April retail numbers dive; reverses all March gain plus more

04 June 2020

Summary: Retail sales slump in April, reversing March’s spike; spending on food drops back below pre-stockpiling level; economists expect better May.

 

Growth figures of domestic retail sales have been declining since 2014 and they reached a low-point in September 2017 when they registered an annual growth rate of just 1.5%. They then began increasing for about a year, only to stabilise at around 3.0% to 3.5% through late 2018 before trending lower through 2019 and early 2020. March’s figures bucked the trend as households stocked up; April’s numbers totally reversed that.

According to the latest ABS figures, total retail sales dropped by 17.7% in April on a seasonally-adjusted basis. The fall was basically in line with the 18% decrease which had been expected after “flash” figures were released on 20 May but it also more than reversed March’s +8.5%. On an annual basis, retail sales decreased by 9.2%, as compared to March’s comparable figure of 10.1%.

Retail sales have only fallen by more than 2.4% twice since records began in 1982; first in July 2000 due to the introduction of GST and then in April 2020 due to COVID-19 lockdowns,” noted ANZ economist Adelaide Timbrell.

Retail sales slump in April, reversing March’s spike; spending on food drops back below pre-stockpiling level; economists expect better May.

Longer-term Commonwealth bond yields moved higher, largely in line with US Treasury bond movements. By the end of the day, the 3-year ACGB yield remained unchanged at 0.28% while the 10-year yield had gained 6bps to 1.01% and the 20-year yield had increased by 5bps to 1.66%.
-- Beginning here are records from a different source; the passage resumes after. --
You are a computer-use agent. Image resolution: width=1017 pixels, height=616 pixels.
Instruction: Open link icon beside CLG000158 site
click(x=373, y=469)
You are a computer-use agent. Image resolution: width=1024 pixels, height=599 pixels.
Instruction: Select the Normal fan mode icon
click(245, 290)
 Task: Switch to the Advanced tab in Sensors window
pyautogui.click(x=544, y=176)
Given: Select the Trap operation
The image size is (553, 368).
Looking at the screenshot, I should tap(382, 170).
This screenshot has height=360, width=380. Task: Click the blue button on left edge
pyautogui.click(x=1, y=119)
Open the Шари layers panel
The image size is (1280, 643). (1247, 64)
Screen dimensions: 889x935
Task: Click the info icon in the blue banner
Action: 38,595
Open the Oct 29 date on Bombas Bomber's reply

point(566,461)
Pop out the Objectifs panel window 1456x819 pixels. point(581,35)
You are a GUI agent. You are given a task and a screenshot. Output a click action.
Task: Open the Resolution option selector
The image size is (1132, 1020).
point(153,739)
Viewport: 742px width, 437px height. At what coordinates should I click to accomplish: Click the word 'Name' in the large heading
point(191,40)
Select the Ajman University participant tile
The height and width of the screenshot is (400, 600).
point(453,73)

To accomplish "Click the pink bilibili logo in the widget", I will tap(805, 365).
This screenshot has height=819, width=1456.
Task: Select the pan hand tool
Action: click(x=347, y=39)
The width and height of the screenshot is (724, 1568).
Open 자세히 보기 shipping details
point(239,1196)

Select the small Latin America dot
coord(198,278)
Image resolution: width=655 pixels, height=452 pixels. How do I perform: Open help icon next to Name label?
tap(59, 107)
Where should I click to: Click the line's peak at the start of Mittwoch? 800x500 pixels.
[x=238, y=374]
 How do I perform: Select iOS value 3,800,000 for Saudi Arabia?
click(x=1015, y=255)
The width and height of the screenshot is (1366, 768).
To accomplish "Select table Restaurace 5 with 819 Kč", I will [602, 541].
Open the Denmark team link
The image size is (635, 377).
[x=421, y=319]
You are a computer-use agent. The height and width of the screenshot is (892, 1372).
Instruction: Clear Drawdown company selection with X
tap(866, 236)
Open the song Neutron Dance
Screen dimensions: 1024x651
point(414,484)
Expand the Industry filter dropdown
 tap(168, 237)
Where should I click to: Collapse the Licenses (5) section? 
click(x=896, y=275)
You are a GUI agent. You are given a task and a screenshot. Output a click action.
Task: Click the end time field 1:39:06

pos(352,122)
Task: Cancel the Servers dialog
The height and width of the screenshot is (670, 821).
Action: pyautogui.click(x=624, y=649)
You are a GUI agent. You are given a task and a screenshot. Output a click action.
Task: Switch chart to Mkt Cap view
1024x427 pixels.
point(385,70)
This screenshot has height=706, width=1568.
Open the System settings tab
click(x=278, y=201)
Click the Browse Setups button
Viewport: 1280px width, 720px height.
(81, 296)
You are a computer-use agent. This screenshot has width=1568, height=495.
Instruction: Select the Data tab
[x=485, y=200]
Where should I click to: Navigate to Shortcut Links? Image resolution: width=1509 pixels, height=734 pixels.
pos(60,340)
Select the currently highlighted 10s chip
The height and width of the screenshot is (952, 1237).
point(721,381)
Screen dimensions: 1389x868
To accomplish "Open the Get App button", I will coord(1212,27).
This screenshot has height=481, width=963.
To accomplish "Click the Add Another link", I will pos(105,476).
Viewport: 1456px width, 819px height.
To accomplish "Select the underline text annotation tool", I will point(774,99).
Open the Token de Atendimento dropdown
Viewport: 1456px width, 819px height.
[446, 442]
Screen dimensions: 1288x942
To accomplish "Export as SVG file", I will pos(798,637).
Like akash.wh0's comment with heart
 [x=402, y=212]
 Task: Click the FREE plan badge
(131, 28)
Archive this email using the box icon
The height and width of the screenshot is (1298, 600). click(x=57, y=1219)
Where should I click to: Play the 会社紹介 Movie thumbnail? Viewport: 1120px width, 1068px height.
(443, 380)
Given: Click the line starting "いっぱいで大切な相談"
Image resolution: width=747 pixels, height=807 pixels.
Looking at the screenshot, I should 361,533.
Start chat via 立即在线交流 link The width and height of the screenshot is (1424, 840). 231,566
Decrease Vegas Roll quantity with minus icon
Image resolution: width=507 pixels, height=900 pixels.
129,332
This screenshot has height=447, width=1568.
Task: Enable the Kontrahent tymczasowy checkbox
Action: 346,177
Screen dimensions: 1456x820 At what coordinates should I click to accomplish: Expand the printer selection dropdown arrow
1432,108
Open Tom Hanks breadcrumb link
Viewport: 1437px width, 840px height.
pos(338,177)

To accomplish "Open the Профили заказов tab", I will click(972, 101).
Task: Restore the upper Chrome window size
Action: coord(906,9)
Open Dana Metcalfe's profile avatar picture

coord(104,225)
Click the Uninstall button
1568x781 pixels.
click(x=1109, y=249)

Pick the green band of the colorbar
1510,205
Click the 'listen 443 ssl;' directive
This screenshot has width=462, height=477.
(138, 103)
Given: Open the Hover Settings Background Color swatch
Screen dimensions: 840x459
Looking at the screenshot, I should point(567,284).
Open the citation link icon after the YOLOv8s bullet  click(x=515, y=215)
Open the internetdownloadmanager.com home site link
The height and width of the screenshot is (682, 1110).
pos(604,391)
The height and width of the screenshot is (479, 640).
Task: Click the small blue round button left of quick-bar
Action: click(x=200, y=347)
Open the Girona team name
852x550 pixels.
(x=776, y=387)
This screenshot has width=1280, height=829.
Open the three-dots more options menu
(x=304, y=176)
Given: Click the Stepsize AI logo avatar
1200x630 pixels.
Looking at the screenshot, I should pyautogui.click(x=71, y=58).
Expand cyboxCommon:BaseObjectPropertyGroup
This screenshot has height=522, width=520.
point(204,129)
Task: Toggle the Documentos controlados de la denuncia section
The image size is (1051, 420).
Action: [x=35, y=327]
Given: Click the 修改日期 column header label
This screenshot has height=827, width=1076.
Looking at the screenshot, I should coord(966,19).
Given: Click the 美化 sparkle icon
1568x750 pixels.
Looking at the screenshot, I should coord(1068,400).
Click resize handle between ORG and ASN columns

In the cash futures market, expectations of a rate cut were largely unchanged. By the end of the day, July contracts implied a rate cut down to zero as a 54% chance, unchanged from the previous day. August contracts implied a 46% chance of such a move in that month, down from 48%. Contract prices of months in the remainder of 2020 and through to the latter part of 2021 implied similar probabilities, ranging between 35% and 47%.

“April undoubtedly marks the worst of the direct impacts from the Coronavirus lockdown, presuming we do not see another flare up in the virus locally,” said Westpac senior economist Matthew Hassan.